The main driver for the deal, from a Shire perspective, is Baxalta's long-established hemophilia franchise. Shire has been tracking it for quite some time, Ornskov said. "It's a dynamic market, but also a very stable market," he said. Although Baxalta is facing competition from new entrants with long-acting products, such as Biogen Inc., and, in the long term, from companies with disruptive technologies such as antibody-based therapies and gene therapy, the market is characterized by high levels of customer loyalty, Ornskov said.

Shire is also attracted to Baxalta's immunology franchise, which is based around its family of immunoglobulin products, and its emerging oncology business, which includes the Oncaspar (pegaspargase) product portfolio, recently acquired from Rome-based Sigma-Tau Finanziaria SpA.

"There's a compelling strategic fit between the two companies," Ornskov said.

Shire is focused on four key areas: rare diseases, ophthalmology, neuroscience and gastrointestinal and internal medicine. The company remains strongly dependent on Vyvanse (lisdexamfetamine dimesylate), its amphetamine analogue for attention deficit hyperactivity disorder. During the first half of the year, it delivered $842 million in sales – almost 30 percent of its total product sales of $2.9 billion.

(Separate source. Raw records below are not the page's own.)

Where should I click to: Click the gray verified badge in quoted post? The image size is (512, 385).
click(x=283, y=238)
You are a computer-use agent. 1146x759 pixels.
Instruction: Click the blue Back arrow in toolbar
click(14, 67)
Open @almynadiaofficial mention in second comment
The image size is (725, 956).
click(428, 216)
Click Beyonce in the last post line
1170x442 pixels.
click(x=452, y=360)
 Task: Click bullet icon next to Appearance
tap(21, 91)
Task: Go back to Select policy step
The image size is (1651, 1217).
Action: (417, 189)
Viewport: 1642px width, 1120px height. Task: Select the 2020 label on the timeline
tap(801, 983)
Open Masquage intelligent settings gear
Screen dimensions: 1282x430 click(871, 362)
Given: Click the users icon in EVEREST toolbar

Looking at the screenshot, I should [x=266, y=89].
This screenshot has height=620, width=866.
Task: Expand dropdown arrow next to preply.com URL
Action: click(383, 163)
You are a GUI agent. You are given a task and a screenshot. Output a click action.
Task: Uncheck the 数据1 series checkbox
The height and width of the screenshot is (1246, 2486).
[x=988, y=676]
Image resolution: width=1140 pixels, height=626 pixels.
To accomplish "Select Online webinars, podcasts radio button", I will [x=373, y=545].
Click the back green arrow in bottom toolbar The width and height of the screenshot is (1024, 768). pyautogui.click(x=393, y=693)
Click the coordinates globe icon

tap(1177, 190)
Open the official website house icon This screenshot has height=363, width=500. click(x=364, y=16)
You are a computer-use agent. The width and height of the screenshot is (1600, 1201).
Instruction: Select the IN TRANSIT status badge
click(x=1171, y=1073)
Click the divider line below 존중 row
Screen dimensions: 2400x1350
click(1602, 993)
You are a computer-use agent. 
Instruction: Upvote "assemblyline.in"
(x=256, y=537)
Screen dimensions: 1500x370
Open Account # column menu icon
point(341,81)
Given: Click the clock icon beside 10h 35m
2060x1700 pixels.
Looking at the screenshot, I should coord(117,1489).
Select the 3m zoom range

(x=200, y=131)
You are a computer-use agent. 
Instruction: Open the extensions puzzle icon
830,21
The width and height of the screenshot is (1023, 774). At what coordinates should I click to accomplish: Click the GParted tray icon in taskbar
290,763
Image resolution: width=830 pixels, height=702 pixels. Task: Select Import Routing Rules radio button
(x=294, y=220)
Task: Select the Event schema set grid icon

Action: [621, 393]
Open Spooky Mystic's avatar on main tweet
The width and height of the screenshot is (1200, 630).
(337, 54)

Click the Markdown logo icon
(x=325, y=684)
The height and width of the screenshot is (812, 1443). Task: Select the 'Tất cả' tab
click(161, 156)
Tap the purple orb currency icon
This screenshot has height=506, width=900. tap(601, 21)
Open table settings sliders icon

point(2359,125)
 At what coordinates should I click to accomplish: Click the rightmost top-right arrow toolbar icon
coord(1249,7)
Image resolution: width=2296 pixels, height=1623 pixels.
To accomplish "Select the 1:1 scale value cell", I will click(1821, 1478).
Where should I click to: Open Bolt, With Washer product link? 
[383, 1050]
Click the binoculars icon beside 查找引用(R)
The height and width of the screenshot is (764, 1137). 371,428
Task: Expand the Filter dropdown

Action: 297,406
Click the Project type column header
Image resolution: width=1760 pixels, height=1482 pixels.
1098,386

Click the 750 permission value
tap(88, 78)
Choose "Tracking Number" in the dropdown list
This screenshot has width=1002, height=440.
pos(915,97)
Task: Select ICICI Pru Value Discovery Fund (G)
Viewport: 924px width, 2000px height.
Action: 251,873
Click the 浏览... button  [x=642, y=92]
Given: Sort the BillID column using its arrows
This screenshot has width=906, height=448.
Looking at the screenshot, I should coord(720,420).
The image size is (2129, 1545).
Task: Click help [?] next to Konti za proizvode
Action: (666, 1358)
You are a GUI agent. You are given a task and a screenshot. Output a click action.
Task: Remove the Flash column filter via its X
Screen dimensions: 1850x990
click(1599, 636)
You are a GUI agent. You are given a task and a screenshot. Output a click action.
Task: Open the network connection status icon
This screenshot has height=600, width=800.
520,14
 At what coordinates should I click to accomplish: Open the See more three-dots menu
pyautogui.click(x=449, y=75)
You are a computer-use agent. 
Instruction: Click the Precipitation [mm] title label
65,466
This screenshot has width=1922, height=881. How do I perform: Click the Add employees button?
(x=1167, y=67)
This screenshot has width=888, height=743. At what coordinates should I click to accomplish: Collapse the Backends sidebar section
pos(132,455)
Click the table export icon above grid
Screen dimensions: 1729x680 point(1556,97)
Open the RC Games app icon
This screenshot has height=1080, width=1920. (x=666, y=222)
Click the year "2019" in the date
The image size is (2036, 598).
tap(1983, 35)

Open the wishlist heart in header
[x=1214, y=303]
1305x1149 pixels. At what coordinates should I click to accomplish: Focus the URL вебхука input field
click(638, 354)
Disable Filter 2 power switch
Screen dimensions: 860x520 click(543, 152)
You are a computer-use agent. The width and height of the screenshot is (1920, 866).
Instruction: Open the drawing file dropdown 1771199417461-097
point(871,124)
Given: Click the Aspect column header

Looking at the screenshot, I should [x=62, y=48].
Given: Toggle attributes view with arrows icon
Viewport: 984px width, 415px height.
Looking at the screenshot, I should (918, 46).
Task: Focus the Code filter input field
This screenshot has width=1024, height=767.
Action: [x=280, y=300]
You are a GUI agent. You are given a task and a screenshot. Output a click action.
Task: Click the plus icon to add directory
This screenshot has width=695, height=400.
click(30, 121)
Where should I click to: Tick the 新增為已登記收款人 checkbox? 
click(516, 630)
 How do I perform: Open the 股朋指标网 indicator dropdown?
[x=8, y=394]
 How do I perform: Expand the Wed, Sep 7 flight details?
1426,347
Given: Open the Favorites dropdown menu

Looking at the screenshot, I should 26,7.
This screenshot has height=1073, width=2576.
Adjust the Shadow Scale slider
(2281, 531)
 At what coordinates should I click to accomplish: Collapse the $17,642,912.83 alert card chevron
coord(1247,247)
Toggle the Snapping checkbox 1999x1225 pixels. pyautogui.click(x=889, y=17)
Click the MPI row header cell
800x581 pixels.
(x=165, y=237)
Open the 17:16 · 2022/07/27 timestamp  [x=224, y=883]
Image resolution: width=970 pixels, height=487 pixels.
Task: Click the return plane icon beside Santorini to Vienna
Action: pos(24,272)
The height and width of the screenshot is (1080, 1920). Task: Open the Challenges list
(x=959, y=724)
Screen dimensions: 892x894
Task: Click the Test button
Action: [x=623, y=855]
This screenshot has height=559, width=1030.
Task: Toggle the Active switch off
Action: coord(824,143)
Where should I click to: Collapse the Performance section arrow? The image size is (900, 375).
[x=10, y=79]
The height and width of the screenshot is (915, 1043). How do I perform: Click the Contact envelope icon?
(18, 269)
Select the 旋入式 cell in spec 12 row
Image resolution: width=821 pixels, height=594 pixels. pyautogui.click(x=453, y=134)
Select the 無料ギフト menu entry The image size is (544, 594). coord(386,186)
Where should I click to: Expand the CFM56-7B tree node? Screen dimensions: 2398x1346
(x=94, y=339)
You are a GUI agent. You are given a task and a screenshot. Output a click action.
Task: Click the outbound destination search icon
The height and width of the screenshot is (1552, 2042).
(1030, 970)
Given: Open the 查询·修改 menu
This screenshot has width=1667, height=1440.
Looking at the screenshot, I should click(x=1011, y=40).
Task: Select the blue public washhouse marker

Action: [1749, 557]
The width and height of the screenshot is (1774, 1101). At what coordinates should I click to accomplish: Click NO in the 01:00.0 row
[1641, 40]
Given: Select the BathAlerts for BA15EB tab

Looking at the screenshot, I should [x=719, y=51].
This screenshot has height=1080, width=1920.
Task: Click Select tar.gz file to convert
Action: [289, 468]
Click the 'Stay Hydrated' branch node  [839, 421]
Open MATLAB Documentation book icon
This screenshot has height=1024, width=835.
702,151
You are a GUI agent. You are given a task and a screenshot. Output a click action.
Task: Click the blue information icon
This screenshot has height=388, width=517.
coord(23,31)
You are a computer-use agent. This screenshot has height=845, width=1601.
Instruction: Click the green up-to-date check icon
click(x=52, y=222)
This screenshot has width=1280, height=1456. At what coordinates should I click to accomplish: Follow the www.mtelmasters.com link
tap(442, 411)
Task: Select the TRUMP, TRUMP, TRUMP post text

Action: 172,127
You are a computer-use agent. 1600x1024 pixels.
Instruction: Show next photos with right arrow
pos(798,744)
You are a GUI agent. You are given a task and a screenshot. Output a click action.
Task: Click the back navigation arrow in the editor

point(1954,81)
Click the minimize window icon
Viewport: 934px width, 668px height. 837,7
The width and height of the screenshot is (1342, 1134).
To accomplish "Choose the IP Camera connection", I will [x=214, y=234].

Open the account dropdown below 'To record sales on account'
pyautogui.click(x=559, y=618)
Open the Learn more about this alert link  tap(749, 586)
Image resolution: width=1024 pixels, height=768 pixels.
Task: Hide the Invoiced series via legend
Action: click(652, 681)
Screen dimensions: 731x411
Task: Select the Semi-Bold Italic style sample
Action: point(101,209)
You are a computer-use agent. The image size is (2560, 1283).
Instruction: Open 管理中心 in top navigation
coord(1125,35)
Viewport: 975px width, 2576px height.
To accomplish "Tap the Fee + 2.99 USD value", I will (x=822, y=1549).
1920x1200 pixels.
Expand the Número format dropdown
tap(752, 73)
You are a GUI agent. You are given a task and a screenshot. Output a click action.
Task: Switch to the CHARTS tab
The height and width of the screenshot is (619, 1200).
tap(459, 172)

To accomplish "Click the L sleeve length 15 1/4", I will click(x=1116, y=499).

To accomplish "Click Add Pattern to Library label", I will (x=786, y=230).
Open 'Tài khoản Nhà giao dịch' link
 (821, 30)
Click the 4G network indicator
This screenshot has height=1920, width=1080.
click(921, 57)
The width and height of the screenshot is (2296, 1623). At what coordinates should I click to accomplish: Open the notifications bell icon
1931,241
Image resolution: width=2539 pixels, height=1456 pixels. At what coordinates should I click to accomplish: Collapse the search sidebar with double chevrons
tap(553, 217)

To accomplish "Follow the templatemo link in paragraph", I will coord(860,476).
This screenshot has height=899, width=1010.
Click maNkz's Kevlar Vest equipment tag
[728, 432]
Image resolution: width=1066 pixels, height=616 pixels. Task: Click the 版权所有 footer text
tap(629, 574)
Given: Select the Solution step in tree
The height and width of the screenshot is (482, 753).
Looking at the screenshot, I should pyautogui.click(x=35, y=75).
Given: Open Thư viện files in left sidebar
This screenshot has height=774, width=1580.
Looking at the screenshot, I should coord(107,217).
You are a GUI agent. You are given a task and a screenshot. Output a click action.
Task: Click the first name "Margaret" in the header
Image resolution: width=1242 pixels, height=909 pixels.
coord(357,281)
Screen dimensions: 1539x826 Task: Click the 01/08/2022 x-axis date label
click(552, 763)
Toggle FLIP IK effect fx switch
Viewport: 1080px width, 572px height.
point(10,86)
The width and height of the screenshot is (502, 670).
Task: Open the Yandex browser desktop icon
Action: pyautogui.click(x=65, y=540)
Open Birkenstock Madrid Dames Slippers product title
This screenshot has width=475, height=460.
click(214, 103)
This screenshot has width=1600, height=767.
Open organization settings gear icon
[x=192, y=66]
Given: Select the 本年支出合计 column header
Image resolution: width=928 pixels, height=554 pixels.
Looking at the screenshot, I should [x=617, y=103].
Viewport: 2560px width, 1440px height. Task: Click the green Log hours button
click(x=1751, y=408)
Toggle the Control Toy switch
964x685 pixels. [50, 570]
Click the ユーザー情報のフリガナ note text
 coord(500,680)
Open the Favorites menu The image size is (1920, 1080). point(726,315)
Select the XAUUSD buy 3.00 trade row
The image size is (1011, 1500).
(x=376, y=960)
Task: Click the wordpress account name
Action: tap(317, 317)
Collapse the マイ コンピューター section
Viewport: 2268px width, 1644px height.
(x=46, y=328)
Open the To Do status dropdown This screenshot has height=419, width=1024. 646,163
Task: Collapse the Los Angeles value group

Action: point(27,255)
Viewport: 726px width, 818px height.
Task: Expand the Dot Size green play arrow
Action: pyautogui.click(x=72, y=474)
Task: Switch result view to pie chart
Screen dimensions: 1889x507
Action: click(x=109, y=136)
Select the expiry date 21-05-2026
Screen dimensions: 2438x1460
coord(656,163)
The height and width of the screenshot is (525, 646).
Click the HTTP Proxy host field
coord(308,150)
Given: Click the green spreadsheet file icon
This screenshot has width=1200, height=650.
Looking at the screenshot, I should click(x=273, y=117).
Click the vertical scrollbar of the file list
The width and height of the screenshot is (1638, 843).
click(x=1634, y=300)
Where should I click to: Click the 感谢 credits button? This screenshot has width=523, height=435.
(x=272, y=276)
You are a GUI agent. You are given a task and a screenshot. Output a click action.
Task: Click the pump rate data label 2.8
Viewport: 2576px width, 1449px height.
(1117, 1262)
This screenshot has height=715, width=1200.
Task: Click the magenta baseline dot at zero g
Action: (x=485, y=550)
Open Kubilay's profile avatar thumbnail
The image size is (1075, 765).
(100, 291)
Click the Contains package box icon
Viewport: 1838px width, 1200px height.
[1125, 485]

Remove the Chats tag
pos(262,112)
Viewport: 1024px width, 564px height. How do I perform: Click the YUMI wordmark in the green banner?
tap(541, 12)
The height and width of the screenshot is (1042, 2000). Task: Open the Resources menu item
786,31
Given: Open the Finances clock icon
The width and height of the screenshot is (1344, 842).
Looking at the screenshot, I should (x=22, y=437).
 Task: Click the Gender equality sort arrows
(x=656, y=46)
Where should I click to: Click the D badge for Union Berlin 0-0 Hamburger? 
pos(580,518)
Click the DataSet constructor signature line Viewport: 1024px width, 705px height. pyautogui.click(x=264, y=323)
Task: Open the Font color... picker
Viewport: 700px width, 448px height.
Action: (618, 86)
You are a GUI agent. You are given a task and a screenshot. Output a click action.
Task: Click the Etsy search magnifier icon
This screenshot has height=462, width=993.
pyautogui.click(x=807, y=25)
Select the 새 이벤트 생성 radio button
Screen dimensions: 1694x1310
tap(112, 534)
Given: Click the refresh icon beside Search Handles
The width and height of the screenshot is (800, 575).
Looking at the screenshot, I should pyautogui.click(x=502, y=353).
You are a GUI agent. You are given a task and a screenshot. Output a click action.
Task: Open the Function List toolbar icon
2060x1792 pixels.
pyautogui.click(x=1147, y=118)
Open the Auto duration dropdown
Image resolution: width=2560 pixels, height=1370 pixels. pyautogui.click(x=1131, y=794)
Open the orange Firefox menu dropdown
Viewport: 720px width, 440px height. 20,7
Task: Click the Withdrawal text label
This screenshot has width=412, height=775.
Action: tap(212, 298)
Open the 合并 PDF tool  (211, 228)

The deal would also boost Shire's global footprint. It has a commercial presence in about 60 countries, whereas Baxalta's commercial organization spans 100 countries. The deal would enable Ireland-domiciled Shire to further cut its tax rate, from a previously guided 17 percent to 19 percent range to a range of 16 percent to 17 percent.

"We would get to that level by 2017," Shire's chief financial officer, Jeffrey Poulton, said. Asked if there was any risk attached to that forecast – Abbvie's bid was finally undone by uncertainties over tax inversion – Poulton replied: "In the world of tax, nothing is certain, but we're very confident about the guidance. Otherwise we wouldn't have put it out."

Another strong driver for Shire is the enhanced value of its paper. Even after its shares (NASDAQ:SHPG) dipped Tuesday 5.4 percent to $253.60 on the news, the stock is still above the $245 mark it traded at immediately before North Chicago-based Abbvie's deal started to unravel last October. (See BioWorld Today, Oct. 17, 2014.)